NAFDAC confiscates N5million expired drugs from Ariaria Market

NAFDAC confiscates N5million expired drugs from Ariaria Market

March 27, 2018

NAFDAC-Headquarters

The National Agency for Food and Drug Administration and Control (NAFDAC) has confiscated expired drugs worth over N5 million from a drug dealer in Ariaria Market, Aba, Abia.

The state Coordinator of NAFDAC, Mr Olisa Okeke, disclosed this in an interview with the News Agency of Nigeria (NAN) on Tuesday in Aba.

Okeke said that the agency got information that the dealer (names withheld) was used to stocking expired drugs, changing their expiry dates and selling same to unsuspecting members of the public.

According to the coordinator, NAFDAC officers investigated the shop, swooped on it and successfully confiscated many common drugs with March 2017 expiry date and awaiting re-validation.

Okeke, who said that the dealer ran away, gave the assurance that NAFDAC would do its best to ensure his arrest and prosecution.
“We are working hard to clean Aba; so, we are asking the residents to come forward and give us information on persons who do suspicious businesses.

“We got a tip-off concerning expired drug sale in Ariaria, and successfully investigated a particular shop we heard stocked expired drugs awaiting revalidation.
“When we went, we got many cartons of expired drugs earmarked for re-validation by the suspect; the drugs are worth over N5 million,’’
he told NAN.

According to him, the expired drugs include common drugs such as antibiotics, anti-emetic and anti-malaria drugs.

“The investigation is ongoing but the shop owner has been on the run.

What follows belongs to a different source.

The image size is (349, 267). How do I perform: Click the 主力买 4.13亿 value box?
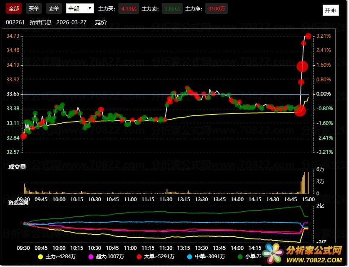pyautogui.click(x=129, y=9)
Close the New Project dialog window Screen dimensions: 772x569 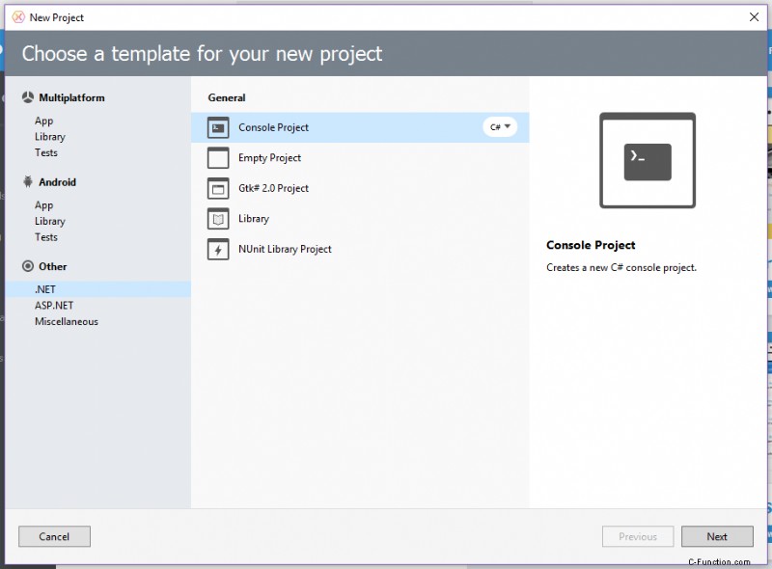754,16
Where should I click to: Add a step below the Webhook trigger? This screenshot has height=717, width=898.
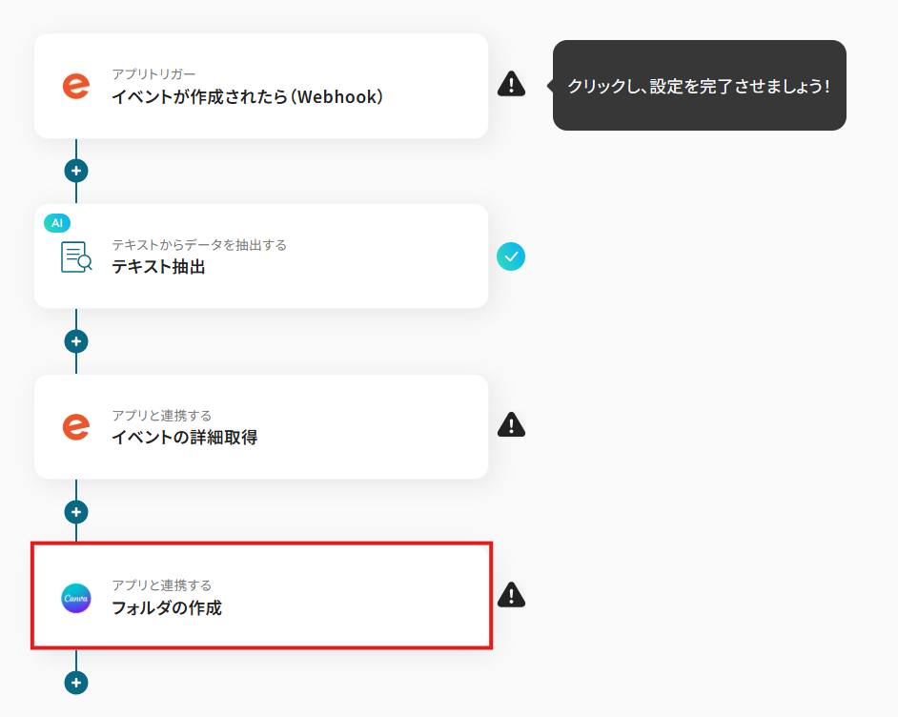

“We are monitoring the market; immediately we arrest him, we will move him to our Enforcement Office in Lagos.
“To him for a product that expired in November 2017 to be changed to November 2019 will be very easy for any clever artist.

“Such information is not what NAFDAC will joke with,’’ Okeke said.

Okeke also said that the agency had sanctioned more than 50 bakeries in Aba for claiming to be out of operations while functioning secretly and refusing to renew their NAFDAC licences.

He said that some of them had operated for four years without renewed licences.

“Hence, they have been given commensurate administrative charges to pay for failing to abide by the rules.’’

The coordinator said that NAFDAC had also begun inspection of water-producing factories in Abia to promote good health.